The most recent installment of the Payments Spotlight podcast series features Jeremy Grant, leader of the U.S. Department of Commerce's National Program Office for the National Strategy for Trusted Identities in Cyberspace (NSTIC). NSTIC is a White House initiative that works collaboratively with the private and public sectors to improve the security of online transactions by increasing online security and solving the problem of weak and inconvenient passwords.
"The genesis of it was President Obama's cyberspace policy review that was conducted shortly after he took office in 2009," Grant explains. The goals of the new cyberspace policy include "the creation of an identity management vision and strategy that the country could implement that would focus both on the securities aspects of the topic, as well as be dedicated to preserving or enhancing privacy and civil liberties." A critical first step, says Grant, is addressing the fact that "passwords are fundamentally broken and insecure, and simply don't cut it these days as a way to identify and authenticate online." (A May 2011 Payments Spotlight podcast addressed the weakness of single-factor authentication, such as logging in with just a password.)
Although the government is coordinating the NSTIC effort, the program is designed as a private-public partnership. Grant says it is not the government's role "to figure this out for the rest of the world, but to convene different private sector stakeholders, [including] tech firms, banks, healthcare firms, security firms, advocacy groups in the privacy and consumer communities, and other interested individuals." A major goal of NSTIC is to foster collaboration. He says, "We really want to have an open and participatory process where all different stakeholders can come together and collaborate and work out practical solutions to some of the challenges that the NSTIC lays out. Government will convene and we'll be an early adopter, but we are not going to actually lead this." Some private businesses are already excited about NSTIC. Michael Barrett, Chief Information Security Officer at PayPal, has voiced his support: "[We] will be offering more services to our customers over the coming months that directly support the NSTIC, which we expect will result in many new benefits to both our customers and the Internet overall."

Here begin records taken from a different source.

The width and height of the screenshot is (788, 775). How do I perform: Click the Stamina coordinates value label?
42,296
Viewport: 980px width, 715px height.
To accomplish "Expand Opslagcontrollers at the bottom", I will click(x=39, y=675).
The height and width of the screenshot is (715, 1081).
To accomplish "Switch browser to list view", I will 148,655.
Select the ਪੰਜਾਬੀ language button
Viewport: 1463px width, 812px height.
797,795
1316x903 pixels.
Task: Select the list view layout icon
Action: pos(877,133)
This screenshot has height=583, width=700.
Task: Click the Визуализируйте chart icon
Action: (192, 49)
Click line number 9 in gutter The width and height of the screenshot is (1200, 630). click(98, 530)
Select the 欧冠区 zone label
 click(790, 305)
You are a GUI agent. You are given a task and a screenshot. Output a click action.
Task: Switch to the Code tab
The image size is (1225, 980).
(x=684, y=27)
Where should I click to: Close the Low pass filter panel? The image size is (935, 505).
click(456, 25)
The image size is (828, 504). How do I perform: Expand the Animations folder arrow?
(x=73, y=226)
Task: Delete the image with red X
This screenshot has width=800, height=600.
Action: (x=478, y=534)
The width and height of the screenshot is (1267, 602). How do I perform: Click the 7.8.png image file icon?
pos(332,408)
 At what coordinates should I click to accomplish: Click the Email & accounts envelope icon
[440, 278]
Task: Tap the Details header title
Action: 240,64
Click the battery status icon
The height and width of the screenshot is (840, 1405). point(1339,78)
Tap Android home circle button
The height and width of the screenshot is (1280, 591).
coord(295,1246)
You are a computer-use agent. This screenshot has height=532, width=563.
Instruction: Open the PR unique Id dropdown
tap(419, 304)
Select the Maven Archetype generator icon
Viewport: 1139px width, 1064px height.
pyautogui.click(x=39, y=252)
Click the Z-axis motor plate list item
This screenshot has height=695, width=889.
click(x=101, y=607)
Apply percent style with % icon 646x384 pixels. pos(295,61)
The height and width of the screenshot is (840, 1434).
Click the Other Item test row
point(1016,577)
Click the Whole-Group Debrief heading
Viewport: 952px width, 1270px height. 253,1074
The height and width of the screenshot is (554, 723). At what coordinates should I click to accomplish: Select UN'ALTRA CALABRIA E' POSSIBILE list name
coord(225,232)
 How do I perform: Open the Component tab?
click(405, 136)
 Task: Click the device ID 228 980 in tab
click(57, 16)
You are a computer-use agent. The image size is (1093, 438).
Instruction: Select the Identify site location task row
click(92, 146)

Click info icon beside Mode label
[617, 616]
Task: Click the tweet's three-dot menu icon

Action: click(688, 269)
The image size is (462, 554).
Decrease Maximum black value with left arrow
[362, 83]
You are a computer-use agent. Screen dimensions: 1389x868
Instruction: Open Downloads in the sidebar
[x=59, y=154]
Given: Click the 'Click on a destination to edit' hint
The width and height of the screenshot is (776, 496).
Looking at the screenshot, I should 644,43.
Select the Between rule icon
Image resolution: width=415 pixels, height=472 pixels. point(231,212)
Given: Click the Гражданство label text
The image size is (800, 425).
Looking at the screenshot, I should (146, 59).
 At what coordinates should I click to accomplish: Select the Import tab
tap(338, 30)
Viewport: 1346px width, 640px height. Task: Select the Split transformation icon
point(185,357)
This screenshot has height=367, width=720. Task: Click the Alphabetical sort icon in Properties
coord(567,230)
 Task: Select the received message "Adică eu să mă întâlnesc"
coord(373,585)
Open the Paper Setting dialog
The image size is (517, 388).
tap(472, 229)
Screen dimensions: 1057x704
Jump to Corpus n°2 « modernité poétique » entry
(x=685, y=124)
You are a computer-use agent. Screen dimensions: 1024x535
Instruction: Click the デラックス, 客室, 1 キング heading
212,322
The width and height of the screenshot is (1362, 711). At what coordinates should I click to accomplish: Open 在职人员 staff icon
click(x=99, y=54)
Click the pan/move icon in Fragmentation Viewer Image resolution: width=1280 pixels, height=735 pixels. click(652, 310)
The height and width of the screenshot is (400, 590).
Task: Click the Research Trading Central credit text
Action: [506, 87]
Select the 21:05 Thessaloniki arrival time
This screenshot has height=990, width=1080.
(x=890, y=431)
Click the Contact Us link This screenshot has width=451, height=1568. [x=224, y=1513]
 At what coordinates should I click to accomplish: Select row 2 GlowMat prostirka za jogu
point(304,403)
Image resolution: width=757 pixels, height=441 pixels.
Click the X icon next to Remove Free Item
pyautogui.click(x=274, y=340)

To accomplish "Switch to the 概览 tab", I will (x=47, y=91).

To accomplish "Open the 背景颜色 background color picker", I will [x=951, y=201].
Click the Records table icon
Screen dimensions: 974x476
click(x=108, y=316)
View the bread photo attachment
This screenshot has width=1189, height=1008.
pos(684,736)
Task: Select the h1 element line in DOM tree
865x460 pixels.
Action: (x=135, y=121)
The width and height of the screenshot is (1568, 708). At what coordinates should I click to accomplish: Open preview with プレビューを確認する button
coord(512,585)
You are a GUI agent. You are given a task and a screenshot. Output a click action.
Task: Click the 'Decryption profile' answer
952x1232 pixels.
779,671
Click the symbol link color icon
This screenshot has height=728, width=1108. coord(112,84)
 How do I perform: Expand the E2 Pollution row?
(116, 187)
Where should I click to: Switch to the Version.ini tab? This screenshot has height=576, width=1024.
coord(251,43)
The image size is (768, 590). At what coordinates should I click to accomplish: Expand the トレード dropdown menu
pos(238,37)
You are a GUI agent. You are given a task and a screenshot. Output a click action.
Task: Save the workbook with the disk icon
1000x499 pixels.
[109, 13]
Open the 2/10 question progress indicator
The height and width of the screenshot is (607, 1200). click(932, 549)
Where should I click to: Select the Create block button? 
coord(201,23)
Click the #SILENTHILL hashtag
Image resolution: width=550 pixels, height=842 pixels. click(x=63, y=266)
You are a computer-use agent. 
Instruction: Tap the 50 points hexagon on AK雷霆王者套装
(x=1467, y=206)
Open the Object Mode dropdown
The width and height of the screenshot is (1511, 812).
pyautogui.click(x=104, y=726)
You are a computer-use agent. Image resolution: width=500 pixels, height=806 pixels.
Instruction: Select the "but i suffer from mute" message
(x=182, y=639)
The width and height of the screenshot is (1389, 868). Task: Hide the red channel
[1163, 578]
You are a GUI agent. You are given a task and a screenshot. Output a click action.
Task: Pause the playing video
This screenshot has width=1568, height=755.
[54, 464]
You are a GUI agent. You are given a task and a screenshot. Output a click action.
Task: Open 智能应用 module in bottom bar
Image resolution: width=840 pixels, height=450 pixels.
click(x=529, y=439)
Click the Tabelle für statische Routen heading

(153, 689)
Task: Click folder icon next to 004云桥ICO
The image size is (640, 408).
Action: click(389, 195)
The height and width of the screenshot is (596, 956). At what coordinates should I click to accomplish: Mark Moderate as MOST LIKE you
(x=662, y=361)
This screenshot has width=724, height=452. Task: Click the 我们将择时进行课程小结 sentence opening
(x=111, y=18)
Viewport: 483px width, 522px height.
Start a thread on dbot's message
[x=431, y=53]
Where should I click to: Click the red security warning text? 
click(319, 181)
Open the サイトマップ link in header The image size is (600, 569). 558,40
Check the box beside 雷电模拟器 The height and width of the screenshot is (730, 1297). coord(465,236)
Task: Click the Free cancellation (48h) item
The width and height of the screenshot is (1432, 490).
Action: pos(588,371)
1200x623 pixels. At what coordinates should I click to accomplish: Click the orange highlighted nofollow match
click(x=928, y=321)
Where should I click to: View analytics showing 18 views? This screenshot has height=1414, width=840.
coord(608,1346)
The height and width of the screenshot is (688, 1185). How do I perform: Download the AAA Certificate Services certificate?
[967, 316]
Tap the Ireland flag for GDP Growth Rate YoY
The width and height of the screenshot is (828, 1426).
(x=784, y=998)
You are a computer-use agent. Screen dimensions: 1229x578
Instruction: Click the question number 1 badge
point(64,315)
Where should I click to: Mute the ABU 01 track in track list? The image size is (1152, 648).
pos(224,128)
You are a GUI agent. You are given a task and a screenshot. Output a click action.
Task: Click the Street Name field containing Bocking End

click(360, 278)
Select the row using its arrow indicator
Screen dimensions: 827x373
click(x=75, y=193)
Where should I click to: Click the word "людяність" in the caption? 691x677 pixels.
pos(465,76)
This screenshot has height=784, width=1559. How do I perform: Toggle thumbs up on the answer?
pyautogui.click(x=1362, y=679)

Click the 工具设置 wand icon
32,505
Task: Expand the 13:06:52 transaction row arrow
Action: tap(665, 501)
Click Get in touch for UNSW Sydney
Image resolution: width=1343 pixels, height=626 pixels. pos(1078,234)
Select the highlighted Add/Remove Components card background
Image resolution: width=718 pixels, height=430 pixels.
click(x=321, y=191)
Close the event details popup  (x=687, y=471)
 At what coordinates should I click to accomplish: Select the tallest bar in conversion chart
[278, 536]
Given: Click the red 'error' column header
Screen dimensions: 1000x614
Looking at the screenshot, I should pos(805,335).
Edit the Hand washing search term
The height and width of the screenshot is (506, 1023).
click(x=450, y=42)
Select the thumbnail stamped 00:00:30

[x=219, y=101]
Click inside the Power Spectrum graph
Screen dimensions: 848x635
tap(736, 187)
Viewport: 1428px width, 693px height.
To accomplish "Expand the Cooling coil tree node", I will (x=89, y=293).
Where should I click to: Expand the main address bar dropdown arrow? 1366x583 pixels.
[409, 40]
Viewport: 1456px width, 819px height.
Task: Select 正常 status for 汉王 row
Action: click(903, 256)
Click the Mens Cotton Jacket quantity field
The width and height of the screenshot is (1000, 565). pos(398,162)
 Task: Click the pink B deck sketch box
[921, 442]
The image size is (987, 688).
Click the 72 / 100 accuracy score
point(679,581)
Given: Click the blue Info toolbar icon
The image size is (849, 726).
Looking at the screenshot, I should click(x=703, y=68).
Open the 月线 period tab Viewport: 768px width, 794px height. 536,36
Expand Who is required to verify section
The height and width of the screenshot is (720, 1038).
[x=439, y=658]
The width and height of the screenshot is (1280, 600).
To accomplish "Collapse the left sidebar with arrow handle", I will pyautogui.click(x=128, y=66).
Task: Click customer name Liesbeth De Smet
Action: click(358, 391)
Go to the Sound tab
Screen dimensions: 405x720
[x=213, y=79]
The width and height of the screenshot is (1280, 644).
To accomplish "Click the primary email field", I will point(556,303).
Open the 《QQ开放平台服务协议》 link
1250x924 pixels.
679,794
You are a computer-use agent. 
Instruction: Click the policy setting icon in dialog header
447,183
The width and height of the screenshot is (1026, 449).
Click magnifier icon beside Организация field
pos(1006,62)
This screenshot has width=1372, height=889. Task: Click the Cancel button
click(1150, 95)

So when can we expect to see NSTIC implemented? Currently the National Program Office is laying the groundwork for pilots, which can be expected sometime next year. In terms of resources, Grant notes that "for fiscal year 2012, the White House has proposed $24.5 million for NSTIC, including $17.5 million that would go towards pilot programs." The funds have not yet been appropriated, so budget wrangling may still change those numbers. Those pilots will be just the first step in architecting a more secure Internet identity infrastructure. If NSTIC achieves its vision, we can be confident that no fraudsters—or dogs—lurk behind our friends' Facebook profiles and e-mail addresses!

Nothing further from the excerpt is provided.